Tonight my son felt like eating an all raw meal (how sweet for me!). So, I decided to make him a simple raw sandwich. Since he likes cheese and spreads, I decided to make a nut cheese. This one is similar to those I’ve made before, except I added tomatoes and nutritional yeast. The flavor was real nice, and went great with the greens and sesame-sunflower raw bread I made. Here’s the recipe:
Tangy Tomato-Herb Nut Cheese.
Ingredients:
1 1/2 cups raw dry cashews
1T nutritional yeast
juice of 1/2 a lemon
1 tsp sea salt
1 1/2 tsp mixed herbs (preferably dry – but fresh is always great and best)
1/2 tsp crushed black pepper
1/4 to 1/2 cup chopped heirloom tomatoes (I used baby heirlooms)
slight drizzle of agave (stevia or raw honey would do just fine too)
1 cup of purified water
Preparation:
Combine all ingredients except agave and water into a food processor. Blend until well mixed and broken down. While processing add the agave, then slowly add the water, mixing until cheese is smooth. Add more or less water as needed for the desired consistency wanted.

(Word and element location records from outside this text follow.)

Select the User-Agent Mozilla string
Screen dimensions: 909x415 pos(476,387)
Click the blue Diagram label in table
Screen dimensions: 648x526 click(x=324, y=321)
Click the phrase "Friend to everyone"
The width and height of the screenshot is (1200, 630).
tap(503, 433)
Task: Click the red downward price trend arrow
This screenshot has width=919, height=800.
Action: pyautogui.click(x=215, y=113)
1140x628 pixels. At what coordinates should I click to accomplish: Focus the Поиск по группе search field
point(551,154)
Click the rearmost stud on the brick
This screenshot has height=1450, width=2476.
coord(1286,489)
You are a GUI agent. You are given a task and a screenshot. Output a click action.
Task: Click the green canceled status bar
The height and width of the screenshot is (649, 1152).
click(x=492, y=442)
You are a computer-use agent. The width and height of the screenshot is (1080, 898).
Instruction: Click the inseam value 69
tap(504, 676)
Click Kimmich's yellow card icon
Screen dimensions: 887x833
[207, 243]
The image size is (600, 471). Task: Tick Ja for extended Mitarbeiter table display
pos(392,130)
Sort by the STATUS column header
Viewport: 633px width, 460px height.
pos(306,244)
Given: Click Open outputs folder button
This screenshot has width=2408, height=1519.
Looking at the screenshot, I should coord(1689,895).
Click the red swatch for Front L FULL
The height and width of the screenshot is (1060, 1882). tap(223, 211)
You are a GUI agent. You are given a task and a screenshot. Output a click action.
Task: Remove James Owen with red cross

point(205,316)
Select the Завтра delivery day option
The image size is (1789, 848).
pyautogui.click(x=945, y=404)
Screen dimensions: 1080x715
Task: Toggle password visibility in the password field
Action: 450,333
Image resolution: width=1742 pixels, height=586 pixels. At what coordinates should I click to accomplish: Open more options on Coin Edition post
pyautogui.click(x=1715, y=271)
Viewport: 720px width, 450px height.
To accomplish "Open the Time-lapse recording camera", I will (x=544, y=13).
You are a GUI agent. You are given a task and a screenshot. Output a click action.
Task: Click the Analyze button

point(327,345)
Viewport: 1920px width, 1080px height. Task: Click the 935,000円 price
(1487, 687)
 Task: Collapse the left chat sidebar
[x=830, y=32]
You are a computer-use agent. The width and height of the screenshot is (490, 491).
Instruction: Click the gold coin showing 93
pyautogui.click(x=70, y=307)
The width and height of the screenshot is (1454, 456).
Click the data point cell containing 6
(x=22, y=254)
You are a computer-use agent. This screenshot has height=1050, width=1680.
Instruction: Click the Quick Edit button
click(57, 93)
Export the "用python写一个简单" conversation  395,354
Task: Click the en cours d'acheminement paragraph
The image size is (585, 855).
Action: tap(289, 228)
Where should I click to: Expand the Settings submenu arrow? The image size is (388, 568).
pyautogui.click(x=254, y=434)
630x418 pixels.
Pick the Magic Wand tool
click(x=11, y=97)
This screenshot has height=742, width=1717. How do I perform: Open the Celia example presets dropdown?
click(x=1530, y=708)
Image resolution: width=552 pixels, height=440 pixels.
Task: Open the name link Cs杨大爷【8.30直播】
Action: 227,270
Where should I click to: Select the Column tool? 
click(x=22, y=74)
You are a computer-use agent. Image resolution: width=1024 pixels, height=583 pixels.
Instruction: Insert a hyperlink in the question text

Other Sandwich Ingredients:
1 handful herb salad mix or baby lettuces
4 to 5 baby tomatoes or 1 tomato (sliced up)
1 handful micro herbs
2 slices favorite raw bread (I used the sesame-sunflower bread recipe that I found in Ani Phyo’s Ani’s Raw Food Kitchen book)
Sandwich Assembly:
Spread nut cheese on both slices of raw bread. Top both sides with the lettuce/salad mix, add tomatoes to one side, and then top with micro herbs. Place both pieces together to form a sandwich. Now eat! That’s it!